Parents ask me a lot what to do when their child has a real preference for the other parent.
Enjoy the break!
But, all joking aside, it can hurt your feelings to know that your child may want the other adult more. Whether this other parent is your spouse, a co-parent, or grandparent, knowing that the child you are helping raise doesn’t prefer you right now, can be hurtful. That’s totally normal. The risk comes if those hurt feelings cause you to treat that child differently.
Life is all about choice and preference. Just like you prefer one meal to another or there may be some people you prefer to others, kids may prefer one parent over another. We talked in a past video about parents preferring one child over another, it can easily happen the other way around. In that video we discussed the importance of NOT letting your children know that there is a preference. Unfortunately, kids sometimes lack filters and don’t always keep their preferences to themselves.

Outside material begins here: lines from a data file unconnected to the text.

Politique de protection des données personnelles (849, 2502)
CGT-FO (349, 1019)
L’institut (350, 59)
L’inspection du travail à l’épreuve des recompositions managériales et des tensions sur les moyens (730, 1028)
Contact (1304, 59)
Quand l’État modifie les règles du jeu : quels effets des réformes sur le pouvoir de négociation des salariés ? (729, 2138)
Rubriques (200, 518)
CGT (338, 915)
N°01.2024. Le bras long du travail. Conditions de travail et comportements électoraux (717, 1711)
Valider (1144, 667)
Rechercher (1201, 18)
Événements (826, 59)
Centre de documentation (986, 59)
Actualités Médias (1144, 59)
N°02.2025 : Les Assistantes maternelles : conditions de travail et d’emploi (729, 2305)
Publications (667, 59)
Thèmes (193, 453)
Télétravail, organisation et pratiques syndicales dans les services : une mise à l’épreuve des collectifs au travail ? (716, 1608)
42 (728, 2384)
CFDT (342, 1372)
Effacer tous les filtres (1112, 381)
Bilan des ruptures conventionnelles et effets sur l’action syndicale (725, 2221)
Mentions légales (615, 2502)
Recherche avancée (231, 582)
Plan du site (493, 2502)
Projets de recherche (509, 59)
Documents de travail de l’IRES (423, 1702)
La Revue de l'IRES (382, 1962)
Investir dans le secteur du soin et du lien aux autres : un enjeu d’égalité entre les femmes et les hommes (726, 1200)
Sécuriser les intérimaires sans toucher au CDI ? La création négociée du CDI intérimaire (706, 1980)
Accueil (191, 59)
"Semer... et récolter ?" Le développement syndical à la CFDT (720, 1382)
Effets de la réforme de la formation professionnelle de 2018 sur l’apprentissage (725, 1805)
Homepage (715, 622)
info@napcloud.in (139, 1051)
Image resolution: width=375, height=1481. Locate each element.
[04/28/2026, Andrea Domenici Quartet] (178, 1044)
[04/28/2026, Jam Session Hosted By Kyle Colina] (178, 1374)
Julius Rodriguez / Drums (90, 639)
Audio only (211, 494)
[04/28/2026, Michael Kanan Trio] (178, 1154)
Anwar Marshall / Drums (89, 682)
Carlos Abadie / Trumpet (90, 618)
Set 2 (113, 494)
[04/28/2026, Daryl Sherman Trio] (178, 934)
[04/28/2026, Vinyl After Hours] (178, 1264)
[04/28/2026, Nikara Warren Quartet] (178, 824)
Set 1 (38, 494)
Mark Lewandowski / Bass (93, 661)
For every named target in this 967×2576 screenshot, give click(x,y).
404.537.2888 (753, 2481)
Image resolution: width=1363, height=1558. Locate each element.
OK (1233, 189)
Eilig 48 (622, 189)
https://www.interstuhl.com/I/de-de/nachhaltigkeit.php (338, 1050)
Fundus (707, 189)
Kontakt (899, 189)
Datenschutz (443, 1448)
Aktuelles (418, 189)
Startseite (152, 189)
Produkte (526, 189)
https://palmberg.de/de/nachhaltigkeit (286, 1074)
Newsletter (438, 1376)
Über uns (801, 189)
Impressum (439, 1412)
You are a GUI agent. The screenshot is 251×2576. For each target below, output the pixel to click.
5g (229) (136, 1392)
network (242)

The good thing is that these feelings change often! Kids are constantly changing their minds and interests. Their preference can also be based on what is going on at that particular moment. Just disciplined your kids before your spouse walked in the door? Of course, you know who their favorite is now!
So how do you make it stop hurting?
Focus your parenting energy on things you can control. Teach a skill, play a game you both enjoy. The truth is, most parents experience the feeling that their child prefers someone else. This is a great chance to prove your love for them. Don’t worry about how they feel about you, just make sure they are certain of your good feelings towards them. This is the way to raise stable, confident kids.